Solicitud: Convierte todos los registros en una lista JSON de cadenas, con una cadena por cada línea y sin incluir las líneas en blanco.

Registros para procesar:
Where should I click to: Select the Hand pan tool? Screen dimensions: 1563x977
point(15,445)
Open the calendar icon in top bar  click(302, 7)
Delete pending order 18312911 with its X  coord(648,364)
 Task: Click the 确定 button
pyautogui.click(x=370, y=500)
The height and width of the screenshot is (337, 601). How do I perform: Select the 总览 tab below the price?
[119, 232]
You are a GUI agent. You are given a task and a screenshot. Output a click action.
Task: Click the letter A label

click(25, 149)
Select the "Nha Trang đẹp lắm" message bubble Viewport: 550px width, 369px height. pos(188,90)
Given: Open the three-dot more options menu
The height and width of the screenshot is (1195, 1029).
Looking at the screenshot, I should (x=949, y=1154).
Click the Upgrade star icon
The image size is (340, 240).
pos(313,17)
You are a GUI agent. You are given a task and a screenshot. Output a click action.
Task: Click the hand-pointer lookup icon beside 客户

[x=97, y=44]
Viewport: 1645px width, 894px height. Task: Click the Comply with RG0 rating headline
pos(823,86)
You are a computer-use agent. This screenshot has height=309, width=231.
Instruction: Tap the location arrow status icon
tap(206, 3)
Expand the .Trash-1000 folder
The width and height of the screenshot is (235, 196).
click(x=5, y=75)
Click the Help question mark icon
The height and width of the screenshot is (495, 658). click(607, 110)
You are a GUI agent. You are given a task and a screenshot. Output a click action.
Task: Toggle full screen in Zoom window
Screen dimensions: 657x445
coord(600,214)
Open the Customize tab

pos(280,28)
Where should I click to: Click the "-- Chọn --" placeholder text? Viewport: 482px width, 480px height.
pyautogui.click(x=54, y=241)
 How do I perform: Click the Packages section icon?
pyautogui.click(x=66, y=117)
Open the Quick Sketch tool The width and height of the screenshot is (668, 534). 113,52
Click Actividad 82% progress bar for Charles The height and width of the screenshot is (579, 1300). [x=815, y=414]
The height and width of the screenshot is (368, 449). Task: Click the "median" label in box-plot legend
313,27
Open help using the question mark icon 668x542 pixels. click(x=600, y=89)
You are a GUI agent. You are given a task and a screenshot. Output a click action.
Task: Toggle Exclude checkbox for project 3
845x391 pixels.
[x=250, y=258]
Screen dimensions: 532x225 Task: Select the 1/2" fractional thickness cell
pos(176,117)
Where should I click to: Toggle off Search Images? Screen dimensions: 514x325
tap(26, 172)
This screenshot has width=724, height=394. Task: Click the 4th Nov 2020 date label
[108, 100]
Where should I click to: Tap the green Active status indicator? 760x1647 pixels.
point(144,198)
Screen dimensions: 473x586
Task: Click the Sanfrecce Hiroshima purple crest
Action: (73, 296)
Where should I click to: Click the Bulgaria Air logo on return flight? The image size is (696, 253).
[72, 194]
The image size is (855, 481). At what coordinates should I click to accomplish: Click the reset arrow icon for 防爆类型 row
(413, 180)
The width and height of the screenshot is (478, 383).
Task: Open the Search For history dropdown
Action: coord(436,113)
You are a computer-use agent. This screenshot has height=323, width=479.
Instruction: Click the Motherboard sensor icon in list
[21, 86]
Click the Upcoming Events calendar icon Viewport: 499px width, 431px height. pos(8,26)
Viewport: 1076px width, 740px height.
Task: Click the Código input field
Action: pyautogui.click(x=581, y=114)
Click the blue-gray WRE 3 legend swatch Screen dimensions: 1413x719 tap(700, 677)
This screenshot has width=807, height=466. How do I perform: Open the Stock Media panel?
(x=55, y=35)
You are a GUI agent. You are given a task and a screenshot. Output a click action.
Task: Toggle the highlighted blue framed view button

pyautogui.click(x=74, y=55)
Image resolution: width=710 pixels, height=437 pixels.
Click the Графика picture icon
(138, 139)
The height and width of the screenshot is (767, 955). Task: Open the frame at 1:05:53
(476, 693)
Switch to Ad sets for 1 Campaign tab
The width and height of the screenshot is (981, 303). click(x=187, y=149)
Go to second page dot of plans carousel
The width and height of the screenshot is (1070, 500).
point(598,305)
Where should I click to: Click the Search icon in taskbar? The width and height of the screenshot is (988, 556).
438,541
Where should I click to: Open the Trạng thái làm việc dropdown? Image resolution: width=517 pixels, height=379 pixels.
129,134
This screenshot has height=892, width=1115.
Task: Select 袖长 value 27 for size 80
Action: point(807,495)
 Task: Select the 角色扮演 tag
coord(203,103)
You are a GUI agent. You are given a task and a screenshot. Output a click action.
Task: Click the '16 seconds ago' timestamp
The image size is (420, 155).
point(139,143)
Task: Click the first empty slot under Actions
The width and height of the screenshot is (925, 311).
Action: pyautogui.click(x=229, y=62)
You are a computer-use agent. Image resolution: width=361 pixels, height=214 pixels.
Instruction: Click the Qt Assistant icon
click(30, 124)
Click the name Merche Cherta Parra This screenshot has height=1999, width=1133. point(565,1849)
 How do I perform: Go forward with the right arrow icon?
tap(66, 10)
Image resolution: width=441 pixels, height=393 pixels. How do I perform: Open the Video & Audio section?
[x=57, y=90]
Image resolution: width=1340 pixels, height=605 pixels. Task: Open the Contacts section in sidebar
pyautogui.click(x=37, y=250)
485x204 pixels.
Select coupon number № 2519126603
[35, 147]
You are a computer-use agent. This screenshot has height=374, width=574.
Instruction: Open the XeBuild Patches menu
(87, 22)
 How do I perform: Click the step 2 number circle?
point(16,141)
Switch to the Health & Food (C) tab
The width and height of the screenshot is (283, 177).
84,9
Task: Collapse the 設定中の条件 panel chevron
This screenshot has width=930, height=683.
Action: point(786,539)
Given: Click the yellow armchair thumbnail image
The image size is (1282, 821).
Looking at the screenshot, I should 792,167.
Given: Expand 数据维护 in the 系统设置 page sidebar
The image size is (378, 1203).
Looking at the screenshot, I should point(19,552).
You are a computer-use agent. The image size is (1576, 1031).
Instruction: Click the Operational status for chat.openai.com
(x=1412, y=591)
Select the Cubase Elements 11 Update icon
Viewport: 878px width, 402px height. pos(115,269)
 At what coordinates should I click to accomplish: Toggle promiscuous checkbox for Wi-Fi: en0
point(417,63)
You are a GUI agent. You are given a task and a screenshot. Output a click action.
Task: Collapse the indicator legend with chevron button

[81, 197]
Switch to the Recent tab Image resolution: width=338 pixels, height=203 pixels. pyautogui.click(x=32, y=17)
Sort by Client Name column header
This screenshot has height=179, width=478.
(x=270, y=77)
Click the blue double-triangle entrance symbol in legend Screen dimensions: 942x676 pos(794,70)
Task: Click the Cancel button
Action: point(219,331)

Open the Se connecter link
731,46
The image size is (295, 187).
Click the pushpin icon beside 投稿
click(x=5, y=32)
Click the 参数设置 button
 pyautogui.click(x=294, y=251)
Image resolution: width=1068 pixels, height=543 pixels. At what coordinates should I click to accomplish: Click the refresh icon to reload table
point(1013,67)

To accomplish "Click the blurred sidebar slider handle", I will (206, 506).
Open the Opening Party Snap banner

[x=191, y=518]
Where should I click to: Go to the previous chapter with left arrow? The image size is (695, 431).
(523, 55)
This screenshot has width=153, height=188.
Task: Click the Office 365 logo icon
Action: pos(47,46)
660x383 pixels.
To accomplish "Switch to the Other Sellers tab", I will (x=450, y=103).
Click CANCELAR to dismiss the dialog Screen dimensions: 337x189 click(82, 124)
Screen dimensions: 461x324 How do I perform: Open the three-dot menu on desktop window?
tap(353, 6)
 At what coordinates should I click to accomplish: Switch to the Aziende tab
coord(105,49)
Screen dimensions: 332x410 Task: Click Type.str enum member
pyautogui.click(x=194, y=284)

Respuesta escrita:
[
  "Where should I click to: Select the Hand pan tool? Screen dimensions: 1563x977",
  "point(15,445)",
  "Open the calendar icon in top bar  click(302, 7)",
  "Delete pending order 18312911 with its X  coord(648,364)",
  " Task: Click the 确定 button",
  "pyautogui.click(x=370, y=500)",
  "The height and width of the screenshot is (337, 601). How do I perform: Select the 总览 tab below the price?",
  "[119, 232]",
  "You are a GUI agent. You are given a task and a screenshot. Output a click action.",
  "Task: Click the letter A label",
  "click(25, 149)",
  "Select the \"Nha Trang đẹp lắm\" message bubble Viewport: 550px width, 369px height. pos(188,90)",
  "Given: Open the three-dot more options menu",
  "The height and width of the screenshot is (1195, 1029).",
  "Looking at the screenshot, I should (x=949, y=1154).",
  "Click the Upgrade star icon",
  "The image size is (340, 240).",
  "pos(313,17)",
  "You are a GUI agent. You are given a task and a screenshot. Output a click action.",
  "Task: Click the hand-pointer lookup icon beside 客户",
  "[x=97, y=44]",
  "Viewport: 1645px width, 894px height. Task: Click the Comply with RG0 rating headline",
  "pos(823,86)",
  "You are a computer-use agent. This screenshot has height=309, width=231.",
  "Instruction: Tap the location arrow status icon",
  "tap(206, 3)",
  "Expand the .Trash-1000 folder",
  "The width and height of the screenshot is (235, 196).",
  "click(x=5, y=75)",
  "Click the Help question mark icon",
  "The height and width of the screenshot is (495, 658). click(607, 110)",
  "You are a GUI agent. You are given a task and a screenshot. Output a click action.",
  "Task: Toggle full screen in Zoom window",
  "Screen dimensions: 657x445",
  "coord(600,214)",
  "Open the Customize tab",
  "pos(280,28)",
  "Where should I click to: Click the \"-- Chọn --\" placeholder text? Viewport: 482px width, 480px height.",
  "pyautogui.click(x=54, y=241)",
  " How do I perform: Click the Packages section icon?",
  "pyautogui.click(x=66, y=117)",
  "Open the Quick Sketch tool The width and height of the screenshot is (668, 534). 113,52",
  "Click Actividad 82% progress bar for Charles The height and width of the screenshot is (579, 1300). [x=815, y=414]",
  "The height and width of the screenshot is (368, 449). Task: Click the \"median\" label in box-plot legend",
  "313,27",
  "Open help using the question mark icon 668x542 pixels. click(x=600, y=89)",
  "You are a GUI agent. You are given a task and a screenshot. Output a click action.",
  "Task: Toggle Exclude checkbox for project 3",
  "845x391 pixels.",
  "[x=250, y=258]",
  "Screen dimensions: 532x225 Task: Select the 1/2\" fractional thickness cell",
  "pos(176,117)",
  "Where should I click to: Toggle off Search Images? Screen dimensions: 514x325",
  "tap(26, 172)",
  "This screenshot has width=724, height=394. Task: Click the 4th Nov 2020 date label",
  "[108, 100]",
  "Where should I click to: Tap the green Active status indicator? 760x1647 pixels.",
  "point(144,198)",
  "Screen dimensions: 473x586",
  "Task: Click the Sanfrecce Hiroshima purple crest",
  "Action: (73, 296)",
  "Where should I click to: Click the Bulgaria Air logo on return flight? The image size is (696, 253).",
  "[72, 194]",
  "The image size is (855, 481). At what coordinates should I click to accomplish: Click the reset arrow icon for 防爆类型 row",
  "(413, 180)",
  "The width and height of the screenshot is (478, 383).",
  "Task: Open the Search For history dropdown",
  "Action: coord(436,113)",
  "You are a computer-use agent. This screenshot has height=323, width=479.",
  "Instruction: Click the Motherboard sensor icon in list",
  "[21, 86]",
  "Click the Upcoming Events calendar icon Viewport: 499px width, 431px height. pos(8,26)",
  "Viewport: 1076px width, 740px height.",
  "Task: Click the Código input field",
  "Action: pyautogui.click(x=581, y=114)",
  "Click the blue-gray WRE 3 legend swatch Screen dimensions: 1413x719 tap(700, 677)",
  "This screenshot has width=807, height=466. How do I perform: Open the Stock Media panel?",
  "(x=55, y=35)",
  "You are a GUI agent. You are given a task and a screenshot. Output a click action.",
  "Task: Toggle the highlighted blue framed view button",
  "pyautogui.click(x=74, y=55)",
  "Image resolution: width=710 pixels, height=437 pixels.",
  "Click the Графика picture icon",
  "(138, 139)",
  "The height and width of the screenshot is (767, 955). Task: Open the frame at 1:05:53",
  "(476, 693)",
  "Switch to Ad sets for 1 Campaign tab",
  "The width and height of the screenshot is (981, 303). click(x=187, y=149)",
  "Go to second page dot of plans carousel",
  "The width and height of the screenshot is (1070, 500).",
  "point(598,305)",
  "Where should I click to: Click the Search icon in taskbar? The width and height of the screenshot is (988, 556).",
  "438,541",
  "Where should I click to: Open the Trạng thái làm việc dropdown? Image resolution: width=517 pixels, height=379 pixels.",
  "129,134",
  "This screenshot has height=892, width=1115.",
  "Task: Select 袖长 value 27 for size 80",
  "Action: point(807,495)",
  " Task: Select the 角色扮演 tag",
  "coord(203,103)",
  "You are a GUI agent. You are given a task and a screenshot. Output a click action.",
  "Task: Click the '16 seconds ago' timestamp",
  "The image size is (420, 155).",
  "point(139,143)",
  "Task: Click the first empty slot under Actions",
  "The width and height of the screenshot is (925, 311).",
  "Action: pyautogui.click(x=229, y=62)",
  "You are a computer-use agent. Image resolution: width=361 pixels, height=214 pixels.",
  "Instruction: Click the Qt Assistant icon",
  "click(30, 124)",
  "Click the name Merche Cherta Parra This screenshot has height=1999, width=1133. point(565,1849)",
  " How do I perform: Go forward with the right arrow icon?",
  "tap(66, 10)",
  "Image resolution: width=441 pixels, height=393 pixels. How do I perform: Open the Video & Audio section?",
  "[x=57, y=90]",
  "Image resolution: width=1340 pixels, height=605 pixels. Task: Open the Contacts section in sidebar",
  "pyautogui.click(x=37, y=250)",
  "485x204 pixels.",
  "Select coupon number № 2519126603",
  "[35, 147]",
  "You are a computer-use agent. This screenshot has height=374, width=574.",
  "Instruction: Open the XeBuild Patches menu",
  "(87, 22)",
  " How do I perform: Click the step 2 number circle?",
  "point(16,141)",
  "Switch to the Health & Food (C) tab",
  "The width and height of the screenshot is (283, 177).",
  "84,9",
  "Task: Collapse the 設定中の条件 panel chevron",
  "This screenshot has width=930, height=683.",
  "Action: point(786,539)",
  "Given: Click the yellow armchair thumbnail image",
  "The image size is (1282, 821).",
  "Looking at the screenshot, I should 792,167.",
  "Given: Expand 数据维护 in the 系统设置 page sidebar",
  "The image size is (378, 1203).",
  "Looking at the screenshot, I should point(19,552).",
  "You are a computer-use agent. The image size is (1576, 1031).",
  "Instruction: Click the Operational status for chat.openai.com",
  "(x=1412, y=591)",
  "Select the Cubase Elements 11 Update icon",
  "Viewport: 878px width, 402px height. pos(115,269)",
  " At what coordinates should I click to accomplish: Toggle promiscuous checkbox for Wi-Fi: en0",
  "point(417,63)",
  "You are a GUI agent. You are given a task and a screenshot. Output a click action.",
  "Task: Collapse the indicator legend with chevron button",
  "[81, 197]",
  "Switch to the Recent tab Image resolution: width=338 pixels, height=203 pixels. pyautogui.click(x=32, y=17)",
  "Sort by Client Name column header",
  "This screenshot has height=179, width=478.",
  "(x=270, y=77)",
  "Click the blue double-triangle entrance symbol in legend Screen dimensions: 942x676 pos(794,70)",
  "Task: Click the Cancel button",
  "Action: point(219,331)",
  "Open the Se connecter link",
  "731,46",
  "The image size is (295, 187).",
  "Click the pushpin icon beside 投稿",
  "click(x=5, y=32)",
  "Click the 参数设置 button",
  " pyautogui.click(x=294, y=251)",
  "Image resolution: width=1068 pixels, height=543 pixels. At what coordinates should I click to accomplish: Click the refresh icon to reload table",
  "point(1013,67)",
  "To accomplish \"Click the blurred sidebar slider handle\", I will (206, 506).",
  "Open the Opening Party Snap banner",
  "[x=191, y=518]",
  "Where should I click to: Go to the previous chapter with left arrow? The image size is (695, 431).",
  "(523, 55)",
  "This screenshot has width=153, height=188.",
  "Task: Click the Office 365 logo icon",
  "Action: pos(47,46)",
  "660x383 pixels.",
  "To accomplish \"Switch to the Other Sellers tab\", I will (x=450, y=103).",
  "Click CANCELAR to dismiss the dialog Screen dimensions: 337x189 click(82, 124)",
  "Screen dimensions: 461x324 How do I perform: Open the three-dot menu on desktop window?",
  "tap(353, 6)",
  " At what coordinates should I click to accomplish: Switch to the Aziende tab",
  "coord(105,49)",
  "Screen dimensions: 332x410 Task: Click Type.str enum member",
  "pyautogui.click(x=194, y=284)"
]